Another option is to go right to the realtors’ MLS (Multiple Listing Service) yourself. This can provide a lot of data on listed, sold, expired, and pending real estate comps. If you don’t have a real estate license and MLS membership, you can also use consumer-facing versions like Realtor.com.

4. Title Companies

One of the most important things to remember in finding comps is that asking prices are almost irrelevant. Sellers and agents aggressively overpriced properties for sale every day. What you want are actually sold comps. County public records can provide this data, and often online. Title companies will also have details on comps that have actually sold, and what concessions or special terms may be artificially influencing prices. They also know what transactions are in the pipeline to close soon.

5. Appraisers

Professional real estate appraisers are the go-to if you really want a solid figure you can bank on. You won’t typically want to splurge on the cost of a full appraisal for a property unless you are 100% sure you are buying it. However, appraisers and other data providers can also provide drive-by appraisals or an Automated Valuation Model  (AVM).
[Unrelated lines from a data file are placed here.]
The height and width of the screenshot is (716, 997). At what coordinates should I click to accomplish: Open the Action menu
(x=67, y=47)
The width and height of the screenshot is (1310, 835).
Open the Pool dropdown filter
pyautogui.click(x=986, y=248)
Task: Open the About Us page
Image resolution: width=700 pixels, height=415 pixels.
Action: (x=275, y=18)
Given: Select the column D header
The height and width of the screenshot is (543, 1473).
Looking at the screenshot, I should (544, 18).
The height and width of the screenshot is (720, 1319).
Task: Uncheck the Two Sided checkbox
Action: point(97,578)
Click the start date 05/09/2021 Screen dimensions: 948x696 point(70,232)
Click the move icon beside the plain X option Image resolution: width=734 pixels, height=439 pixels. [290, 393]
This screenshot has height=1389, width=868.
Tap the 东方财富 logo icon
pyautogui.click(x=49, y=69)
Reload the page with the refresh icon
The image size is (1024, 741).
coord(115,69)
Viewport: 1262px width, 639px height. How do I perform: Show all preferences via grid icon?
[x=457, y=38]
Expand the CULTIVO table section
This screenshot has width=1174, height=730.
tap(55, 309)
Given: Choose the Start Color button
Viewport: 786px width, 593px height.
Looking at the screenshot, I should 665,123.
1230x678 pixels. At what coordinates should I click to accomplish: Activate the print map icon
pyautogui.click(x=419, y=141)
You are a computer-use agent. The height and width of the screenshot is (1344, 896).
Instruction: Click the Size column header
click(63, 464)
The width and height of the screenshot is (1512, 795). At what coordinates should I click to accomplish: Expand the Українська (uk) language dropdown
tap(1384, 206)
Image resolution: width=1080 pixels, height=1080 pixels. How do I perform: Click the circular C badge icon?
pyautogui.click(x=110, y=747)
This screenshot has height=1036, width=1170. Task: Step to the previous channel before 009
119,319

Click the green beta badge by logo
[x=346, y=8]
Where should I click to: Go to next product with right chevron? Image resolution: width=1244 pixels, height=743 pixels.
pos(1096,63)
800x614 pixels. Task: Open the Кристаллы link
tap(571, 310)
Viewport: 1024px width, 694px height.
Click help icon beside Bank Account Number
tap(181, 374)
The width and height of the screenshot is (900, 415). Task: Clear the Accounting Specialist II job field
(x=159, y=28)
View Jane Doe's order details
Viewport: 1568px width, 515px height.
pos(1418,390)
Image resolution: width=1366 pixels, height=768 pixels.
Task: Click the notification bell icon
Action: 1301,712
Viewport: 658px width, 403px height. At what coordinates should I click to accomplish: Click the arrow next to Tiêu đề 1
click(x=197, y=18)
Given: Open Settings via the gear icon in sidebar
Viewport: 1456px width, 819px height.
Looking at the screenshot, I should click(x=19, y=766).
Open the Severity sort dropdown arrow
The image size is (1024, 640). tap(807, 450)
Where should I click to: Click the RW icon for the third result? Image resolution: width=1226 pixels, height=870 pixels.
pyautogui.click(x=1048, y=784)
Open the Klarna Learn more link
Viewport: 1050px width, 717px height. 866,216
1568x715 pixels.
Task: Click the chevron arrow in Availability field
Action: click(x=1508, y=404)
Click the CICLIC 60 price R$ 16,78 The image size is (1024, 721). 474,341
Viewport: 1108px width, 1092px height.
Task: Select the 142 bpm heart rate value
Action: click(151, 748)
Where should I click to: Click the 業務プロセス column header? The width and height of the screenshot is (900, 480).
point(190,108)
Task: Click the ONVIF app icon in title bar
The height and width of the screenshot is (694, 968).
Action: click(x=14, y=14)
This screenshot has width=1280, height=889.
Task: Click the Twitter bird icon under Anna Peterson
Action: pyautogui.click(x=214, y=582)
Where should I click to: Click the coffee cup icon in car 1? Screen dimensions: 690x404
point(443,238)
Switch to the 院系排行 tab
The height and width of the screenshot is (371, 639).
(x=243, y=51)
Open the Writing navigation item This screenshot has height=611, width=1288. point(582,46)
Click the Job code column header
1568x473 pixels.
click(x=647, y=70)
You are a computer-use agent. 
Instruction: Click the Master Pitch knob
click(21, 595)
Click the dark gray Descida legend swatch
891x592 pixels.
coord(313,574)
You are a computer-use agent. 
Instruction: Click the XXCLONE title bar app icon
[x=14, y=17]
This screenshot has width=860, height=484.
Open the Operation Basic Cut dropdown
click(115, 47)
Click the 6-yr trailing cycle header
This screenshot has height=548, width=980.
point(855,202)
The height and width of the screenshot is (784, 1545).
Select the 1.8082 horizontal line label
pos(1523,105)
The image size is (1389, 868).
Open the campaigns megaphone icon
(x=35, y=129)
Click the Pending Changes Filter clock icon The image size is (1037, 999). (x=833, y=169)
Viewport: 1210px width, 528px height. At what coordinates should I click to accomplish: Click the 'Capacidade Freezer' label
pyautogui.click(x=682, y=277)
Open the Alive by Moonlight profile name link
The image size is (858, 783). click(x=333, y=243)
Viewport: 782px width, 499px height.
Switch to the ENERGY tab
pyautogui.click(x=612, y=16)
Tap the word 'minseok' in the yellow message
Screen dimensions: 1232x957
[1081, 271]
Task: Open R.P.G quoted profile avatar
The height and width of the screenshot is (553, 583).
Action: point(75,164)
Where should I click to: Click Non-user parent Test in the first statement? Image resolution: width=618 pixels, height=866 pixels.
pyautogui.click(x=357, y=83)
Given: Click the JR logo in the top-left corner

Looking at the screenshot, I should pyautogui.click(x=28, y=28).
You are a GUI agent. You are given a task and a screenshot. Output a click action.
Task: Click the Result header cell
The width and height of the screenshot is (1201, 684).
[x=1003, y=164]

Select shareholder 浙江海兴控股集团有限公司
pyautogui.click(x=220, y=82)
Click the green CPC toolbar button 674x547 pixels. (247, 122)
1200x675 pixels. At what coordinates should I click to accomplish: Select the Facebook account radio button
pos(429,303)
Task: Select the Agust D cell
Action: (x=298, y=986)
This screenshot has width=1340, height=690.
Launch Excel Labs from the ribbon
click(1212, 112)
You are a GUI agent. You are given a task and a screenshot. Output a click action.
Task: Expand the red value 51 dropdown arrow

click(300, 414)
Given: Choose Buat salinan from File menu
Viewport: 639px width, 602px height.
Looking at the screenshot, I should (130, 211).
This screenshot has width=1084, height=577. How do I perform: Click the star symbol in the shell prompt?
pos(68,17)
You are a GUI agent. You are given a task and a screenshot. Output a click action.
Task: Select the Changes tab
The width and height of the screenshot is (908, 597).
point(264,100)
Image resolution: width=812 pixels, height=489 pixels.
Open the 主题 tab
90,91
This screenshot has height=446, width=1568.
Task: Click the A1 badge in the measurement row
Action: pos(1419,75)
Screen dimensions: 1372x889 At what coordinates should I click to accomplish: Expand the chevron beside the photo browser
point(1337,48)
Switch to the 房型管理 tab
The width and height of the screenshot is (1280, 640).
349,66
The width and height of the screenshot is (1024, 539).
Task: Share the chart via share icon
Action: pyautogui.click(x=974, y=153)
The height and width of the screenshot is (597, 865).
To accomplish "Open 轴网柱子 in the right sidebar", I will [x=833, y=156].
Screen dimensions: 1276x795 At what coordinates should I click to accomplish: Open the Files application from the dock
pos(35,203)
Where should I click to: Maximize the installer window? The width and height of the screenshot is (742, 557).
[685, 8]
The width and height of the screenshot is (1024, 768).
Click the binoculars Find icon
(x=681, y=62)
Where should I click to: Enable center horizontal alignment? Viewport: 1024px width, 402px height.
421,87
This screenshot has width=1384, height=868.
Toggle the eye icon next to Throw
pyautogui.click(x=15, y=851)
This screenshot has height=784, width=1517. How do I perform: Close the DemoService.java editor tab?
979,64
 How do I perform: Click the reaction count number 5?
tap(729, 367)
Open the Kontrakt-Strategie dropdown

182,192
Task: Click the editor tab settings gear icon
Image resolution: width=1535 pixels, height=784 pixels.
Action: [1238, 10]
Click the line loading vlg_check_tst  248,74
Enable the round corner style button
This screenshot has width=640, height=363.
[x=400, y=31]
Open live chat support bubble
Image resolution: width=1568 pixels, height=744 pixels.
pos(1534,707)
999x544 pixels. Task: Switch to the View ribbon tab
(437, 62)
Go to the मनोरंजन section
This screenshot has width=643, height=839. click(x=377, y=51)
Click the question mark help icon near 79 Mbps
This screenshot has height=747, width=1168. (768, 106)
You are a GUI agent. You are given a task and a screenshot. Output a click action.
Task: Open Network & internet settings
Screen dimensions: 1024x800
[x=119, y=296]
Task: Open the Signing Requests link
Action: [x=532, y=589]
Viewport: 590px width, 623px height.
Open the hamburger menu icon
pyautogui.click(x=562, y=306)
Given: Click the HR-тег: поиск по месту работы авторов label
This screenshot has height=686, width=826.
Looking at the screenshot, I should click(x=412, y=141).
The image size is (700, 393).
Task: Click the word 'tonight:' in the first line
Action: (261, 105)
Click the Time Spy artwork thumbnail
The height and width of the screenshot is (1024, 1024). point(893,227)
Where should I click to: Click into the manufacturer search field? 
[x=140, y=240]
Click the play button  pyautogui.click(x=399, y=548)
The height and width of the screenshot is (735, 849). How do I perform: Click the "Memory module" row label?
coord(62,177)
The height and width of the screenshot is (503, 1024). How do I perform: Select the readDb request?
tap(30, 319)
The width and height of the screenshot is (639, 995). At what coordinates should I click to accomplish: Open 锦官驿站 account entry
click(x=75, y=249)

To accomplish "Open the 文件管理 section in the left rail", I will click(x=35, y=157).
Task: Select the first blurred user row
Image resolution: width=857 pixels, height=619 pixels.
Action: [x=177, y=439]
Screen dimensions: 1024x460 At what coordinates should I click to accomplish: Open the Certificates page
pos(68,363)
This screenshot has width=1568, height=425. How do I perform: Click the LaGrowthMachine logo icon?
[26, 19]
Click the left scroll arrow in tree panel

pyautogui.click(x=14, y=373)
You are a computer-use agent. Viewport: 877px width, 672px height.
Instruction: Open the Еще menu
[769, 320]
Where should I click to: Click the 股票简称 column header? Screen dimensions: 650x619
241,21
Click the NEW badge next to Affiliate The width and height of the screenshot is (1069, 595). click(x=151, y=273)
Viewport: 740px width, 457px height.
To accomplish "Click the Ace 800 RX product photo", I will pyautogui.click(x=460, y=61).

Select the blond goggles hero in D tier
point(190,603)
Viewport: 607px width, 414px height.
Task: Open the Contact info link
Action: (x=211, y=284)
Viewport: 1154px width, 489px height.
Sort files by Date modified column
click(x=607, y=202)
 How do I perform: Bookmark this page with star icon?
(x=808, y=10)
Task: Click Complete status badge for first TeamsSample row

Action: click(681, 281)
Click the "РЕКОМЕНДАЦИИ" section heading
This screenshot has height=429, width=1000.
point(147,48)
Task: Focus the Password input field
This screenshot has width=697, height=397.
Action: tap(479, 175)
AVM’s usually include tax assessors, sales history of a property, and how other properties in the area are stacking up.  

6. Drive-By

Whenever you can, you want to drive through the neighborhood for yourself. See what properties are for sale, and especially FSBOs (For Sale By Owner) which may not be on the MLS. This will also help in assessing real estate comps as you can see how many properties are up for rent, and call on signs.

Remember it is best not to rely on just one source for figuring comparables. Pooling many of these sources together can assist you in coming up with the best comps for your properties.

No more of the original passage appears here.